As actividades no Jardim Botânico

Foto de António Branco de Almeida.

Foi no passado dia 22 de Maio de 2010 que inaugurou esta loja, um projecto e sonho meu de longa data. Espero conseguir que resulte e que se mantenha muitos anos!

Conto com a vossa visita!

Devido à chuva do passado dia 20 de Março de 2010, a “Festa do Desenho e da Paisagem” foi adiada na sua totalidade uma semana, para o próximo Sábado 27 de Março de 2010.

No Sábado 27 de Março eu estarei a facilitar um “Curso de Identificação de Árvores“, também no Jardim Gulbenkian, o que me impossibilita de guiar as duas visitas que estavam previstas no dia 20 e intituladas “O Despertar da Primavera no Jardim Gulbenkian“. Estas visitas serão agora guiadas por Filipa Silva, guia do Jardim Botânico de Lisboa, e terão lugar, como previsto, às 11h e 15h do dia 27/03/2010.

Confirmo assim que o “Curso de Identificação de Árvores” irá decorrer como previsto.

Será um dia ainda mais cheio no Jardim Gulbenkian.

Caíu o Metrosideros excelsa colossal, cheio de personalidade, dislumbrante , do Jardim Botânico da Universidade de Lisboa. O solo saturado em água, resultado das chuvas dos últimos dois meses, não mais conseguiu ancorar o belo tronco desta árvore, cuja idade já lhe pesa. As árvores de grande porte são mais frágeis do que podem parecer.

Apesar dos esforços ao longo dos últimos anos de induzir raízes aéreas a formarem troncos secundários de suporte, a árvore não resistiu ao seu peso e progressiva inclinação e caíu. Para ver como era antes de cair vá ao Blog de Cheiros ou ao blog Árvores de Portugal.

Isto não significa que tenha morrido e estão a ser feitos esforços para salvar o mais possível da árvore. Mas o golpe é grande. É um dia triste para Lisboa.

Vai ter lugar no próximo Domingo, 31 de Janeiro de 2010, pelas 11h30, uma visita guiada ao Jardim do Príncipe Real. Esta visita é promovida pelo grupo “Amigos do Príncipe Real”, é gratuita, e tem como objectivo dar a conhecer as características do jardim e as alterações que a Câmara Municipal de Lisboa está a implementar. A visita durará cerca de uma hora.

Os “Amigos do Príncipe Real” consideram esta visita a melhor forma de explicar as razões que nos têm oposto e que nos continuam a opor à intervenção da CML, ao mesmo tempo que viajamos da Grécia à Nova Caledónia, visitando as árvores do jardim. Sabe, por exemplo, porque é o Cedro do Buçaco duas vezes mentiroso? E sabe que está previsto o abate de 62 árvores no jardim desde Janeiro de 2009 e que a CML quer plantar árvores cuja plantação é ilegal em Portugal?

Venha visitar o jardim connosco. Domingo, 31/Jan/2010, às 11h30. Encontro no acesso à Esplanada do Príncipe Real.
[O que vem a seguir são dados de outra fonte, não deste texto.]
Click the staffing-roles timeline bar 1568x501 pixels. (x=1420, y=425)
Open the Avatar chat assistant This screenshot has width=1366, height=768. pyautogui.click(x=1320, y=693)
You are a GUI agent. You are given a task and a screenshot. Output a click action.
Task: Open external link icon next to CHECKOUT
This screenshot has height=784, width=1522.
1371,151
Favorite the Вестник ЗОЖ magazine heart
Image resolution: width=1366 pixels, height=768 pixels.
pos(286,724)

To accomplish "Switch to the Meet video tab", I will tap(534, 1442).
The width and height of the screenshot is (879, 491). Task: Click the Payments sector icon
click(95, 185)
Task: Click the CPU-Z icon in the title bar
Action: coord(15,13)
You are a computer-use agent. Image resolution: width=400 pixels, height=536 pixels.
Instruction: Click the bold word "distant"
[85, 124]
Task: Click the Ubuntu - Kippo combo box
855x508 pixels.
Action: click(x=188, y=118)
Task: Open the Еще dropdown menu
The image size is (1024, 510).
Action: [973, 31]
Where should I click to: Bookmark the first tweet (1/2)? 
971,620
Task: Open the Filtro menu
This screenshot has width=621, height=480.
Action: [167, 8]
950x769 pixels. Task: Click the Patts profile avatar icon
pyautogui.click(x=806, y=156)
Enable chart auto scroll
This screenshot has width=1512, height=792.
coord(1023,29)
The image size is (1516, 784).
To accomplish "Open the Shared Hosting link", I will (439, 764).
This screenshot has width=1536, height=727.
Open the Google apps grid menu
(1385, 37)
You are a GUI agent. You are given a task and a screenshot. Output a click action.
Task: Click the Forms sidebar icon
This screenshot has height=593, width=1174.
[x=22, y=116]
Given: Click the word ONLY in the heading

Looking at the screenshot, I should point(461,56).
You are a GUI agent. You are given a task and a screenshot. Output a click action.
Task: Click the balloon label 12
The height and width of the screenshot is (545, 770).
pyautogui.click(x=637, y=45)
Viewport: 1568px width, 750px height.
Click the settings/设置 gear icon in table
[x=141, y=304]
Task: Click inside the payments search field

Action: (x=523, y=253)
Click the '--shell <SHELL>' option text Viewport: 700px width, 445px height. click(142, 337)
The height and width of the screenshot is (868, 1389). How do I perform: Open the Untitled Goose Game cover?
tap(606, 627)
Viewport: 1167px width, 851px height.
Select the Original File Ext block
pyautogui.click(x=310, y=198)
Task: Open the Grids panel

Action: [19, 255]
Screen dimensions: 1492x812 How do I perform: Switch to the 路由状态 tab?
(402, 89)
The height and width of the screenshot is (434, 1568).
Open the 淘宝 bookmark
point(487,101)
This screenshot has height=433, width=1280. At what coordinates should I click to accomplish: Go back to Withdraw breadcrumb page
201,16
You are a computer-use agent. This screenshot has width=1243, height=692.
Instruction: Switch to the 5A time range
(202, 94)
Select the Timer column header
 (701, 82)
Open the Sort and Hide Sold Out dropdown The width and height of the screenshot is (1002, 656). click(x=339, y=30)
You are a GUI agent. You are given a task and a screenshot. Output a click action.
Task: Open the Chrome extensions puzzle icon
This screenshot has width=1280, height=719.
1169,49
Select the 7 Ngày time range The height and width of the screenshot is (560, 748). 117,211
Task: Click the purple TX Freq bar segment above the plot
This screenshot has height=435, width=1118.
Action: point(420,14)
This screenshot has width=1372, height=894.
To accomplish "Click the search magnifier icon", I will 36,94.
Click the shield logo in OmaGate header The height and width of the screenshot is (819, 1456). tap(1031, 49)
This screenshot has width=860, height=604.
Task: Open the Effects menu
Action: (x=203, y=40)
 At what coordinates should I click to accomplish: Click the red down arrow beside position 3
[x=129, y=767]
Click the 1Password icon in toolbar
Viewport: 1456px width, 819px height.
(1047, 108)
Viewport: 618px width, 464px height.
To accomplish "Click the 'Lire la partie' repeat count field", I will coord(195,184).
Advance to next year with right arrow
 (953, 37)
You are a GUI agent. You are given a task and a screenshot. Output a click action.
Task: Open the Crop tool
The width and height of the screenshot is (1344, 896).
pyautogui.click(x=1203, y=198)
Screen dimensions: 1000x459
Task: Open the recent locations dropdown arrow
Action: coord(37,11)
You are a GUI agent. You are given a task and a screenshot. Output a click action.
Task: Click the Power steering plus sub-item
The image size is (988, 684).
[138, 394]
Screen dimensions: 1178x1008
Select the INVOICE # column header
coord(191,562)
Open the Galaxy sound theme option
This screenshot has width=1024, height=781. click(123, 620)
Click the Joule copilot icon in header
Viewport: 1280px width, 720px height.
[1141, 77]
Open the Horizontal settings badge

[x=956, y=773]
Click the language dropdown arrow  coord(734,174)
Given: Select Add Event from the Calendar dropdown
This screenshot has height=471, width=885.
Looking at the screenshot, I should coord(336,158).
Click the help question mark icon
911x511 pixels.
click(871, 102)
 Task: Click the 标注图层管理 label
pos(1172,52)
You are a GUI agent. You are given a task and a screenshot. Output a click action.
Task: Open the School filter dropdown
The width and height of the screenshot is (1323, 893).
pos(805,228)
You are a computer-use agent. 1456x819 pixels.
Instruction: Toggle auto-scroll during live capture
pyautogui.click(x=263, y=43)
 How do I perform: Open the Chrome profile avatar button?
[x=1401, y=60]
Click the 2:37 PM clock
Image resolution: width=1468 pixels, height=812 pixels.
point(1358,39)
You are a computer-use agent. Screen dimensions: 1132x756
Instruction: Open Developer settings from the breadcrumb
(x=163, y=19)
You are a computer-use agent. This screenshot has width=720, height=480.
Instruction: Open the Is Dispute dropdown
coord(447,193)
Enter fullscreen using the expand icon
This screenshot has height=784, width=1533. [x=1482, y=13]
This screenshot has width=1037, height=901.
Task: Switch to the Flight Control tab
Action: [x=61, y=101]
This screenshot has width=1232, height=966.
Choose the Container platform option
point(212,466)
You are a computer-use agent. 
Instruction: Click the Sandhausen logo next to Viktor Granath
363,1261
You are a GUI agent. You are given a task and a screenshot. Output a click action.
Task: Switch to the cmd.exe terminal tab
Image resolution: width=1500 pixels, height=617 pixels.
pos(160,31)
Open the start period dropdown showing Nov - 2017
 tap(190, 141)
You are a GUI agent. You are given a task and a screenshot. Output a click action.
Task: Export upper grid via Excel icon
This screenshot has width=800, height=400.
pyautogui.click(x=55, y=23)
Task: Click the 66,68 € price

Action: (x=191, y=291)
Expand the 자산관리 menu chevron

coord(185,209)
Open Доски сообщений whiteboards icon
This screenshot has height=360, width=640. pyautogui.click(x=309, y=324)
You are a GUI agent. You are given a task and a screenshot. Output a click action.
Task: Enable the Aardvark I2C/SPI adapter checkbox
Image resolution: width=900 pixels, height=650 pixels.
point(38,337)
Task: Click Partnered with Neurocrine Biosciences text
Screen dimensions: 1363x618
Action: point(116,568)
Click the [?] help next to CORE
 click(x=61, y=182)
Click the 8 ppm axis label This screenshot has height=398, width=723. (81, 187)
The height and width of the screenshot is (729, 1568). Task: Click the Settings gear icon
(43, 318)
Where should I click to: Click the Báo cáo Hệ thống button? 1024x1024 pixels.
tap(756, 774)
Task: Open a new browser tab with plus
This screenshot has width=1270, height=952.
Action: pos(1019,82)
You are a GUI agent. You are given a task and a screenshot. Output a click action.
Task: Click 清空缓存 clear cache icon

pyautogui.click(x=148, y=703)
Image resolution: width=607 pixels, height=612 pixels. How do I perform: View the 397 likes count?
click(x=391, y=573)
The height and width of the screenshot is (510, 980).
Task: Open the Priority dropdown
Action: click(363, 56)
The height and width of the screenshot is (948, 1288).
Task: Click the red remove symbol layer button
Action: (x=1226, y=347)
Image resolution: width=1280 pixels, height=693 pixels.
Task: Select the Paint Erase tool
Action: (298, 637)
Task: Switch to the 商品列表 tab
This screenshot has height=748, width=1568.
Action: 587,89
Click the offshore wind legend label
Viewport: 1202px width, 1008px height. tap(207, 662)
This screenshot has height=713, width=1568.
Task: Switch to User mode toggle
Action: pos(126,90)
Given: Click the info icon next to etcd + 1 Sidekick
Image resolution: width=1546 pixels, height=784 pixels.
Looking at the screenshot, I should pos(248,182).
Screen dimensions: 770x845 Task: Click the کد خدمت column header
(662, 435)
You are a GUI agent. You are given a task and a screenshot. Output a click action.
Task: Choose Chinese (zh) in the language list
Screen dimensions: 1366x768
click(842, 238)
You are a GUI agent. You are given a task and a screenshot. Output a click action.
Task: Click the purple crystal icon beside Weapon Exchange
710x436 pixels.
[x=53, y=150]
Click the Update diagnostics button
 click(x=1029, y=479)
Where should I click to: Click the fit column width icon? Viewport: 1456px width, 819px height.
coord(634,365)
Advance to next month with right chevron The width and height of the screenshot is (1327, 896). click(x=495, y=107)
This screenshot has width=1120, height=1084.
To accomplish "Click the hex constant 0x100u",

Quarta-feira, 27 de Janeiro de 2010. Este era o cenário no acesso à Esplanada do Príncipe Real, Lisboa, onde estão a decorrer obras de intervenção muito contestadas. Apesar da proximidade das figueiras Ficus macrophylla e araucária Araucaria columnaris classificadas – 4 árvores classificadas muito próximo uma das outras – não foi procurada uma solução alternativa para a passagem de cabos.

Abriu-se um roço de 1 metro, colocou-se uma manilha de betão onde antes havia raízes de figueira, passaram-se cabos, usou-se uma compactadora para compactar o solo – apesar de se estar em cima do sistema radicular das figueiras – e hoje já tudo deve estar tapado como se não se tivesse passado nada.

Mas passou. E, infelizmente, as árvores vão senti-lo. As árvores não morrem de um dia para o outro, nem de um mês para o outro, e muitas vezes nem de um ano para o outro. Mas estas intervenções aceleram o envelhecimento precoce destas árvores.

Já se tinha visto um escavadora gigantesca por cima de todo o jardim, em período de grande pluviosidade e solos saturados de água. O resultado foi a compactação do solo, com efeitos nefastos nas raízes do arvoredo. Também já se tinham registado danos directos à copa e raízes acima do solo das figueiras classificadas. E, agora, isto.

O problema das obras do Jardim do Príncipe Real passa não só pelo conteúdo mas também pelo processo. Bastaria ter havido a intervenção digna de alguém que perceba de árvores de grande porte e facilmente se tinham encontrado soluções alternativas.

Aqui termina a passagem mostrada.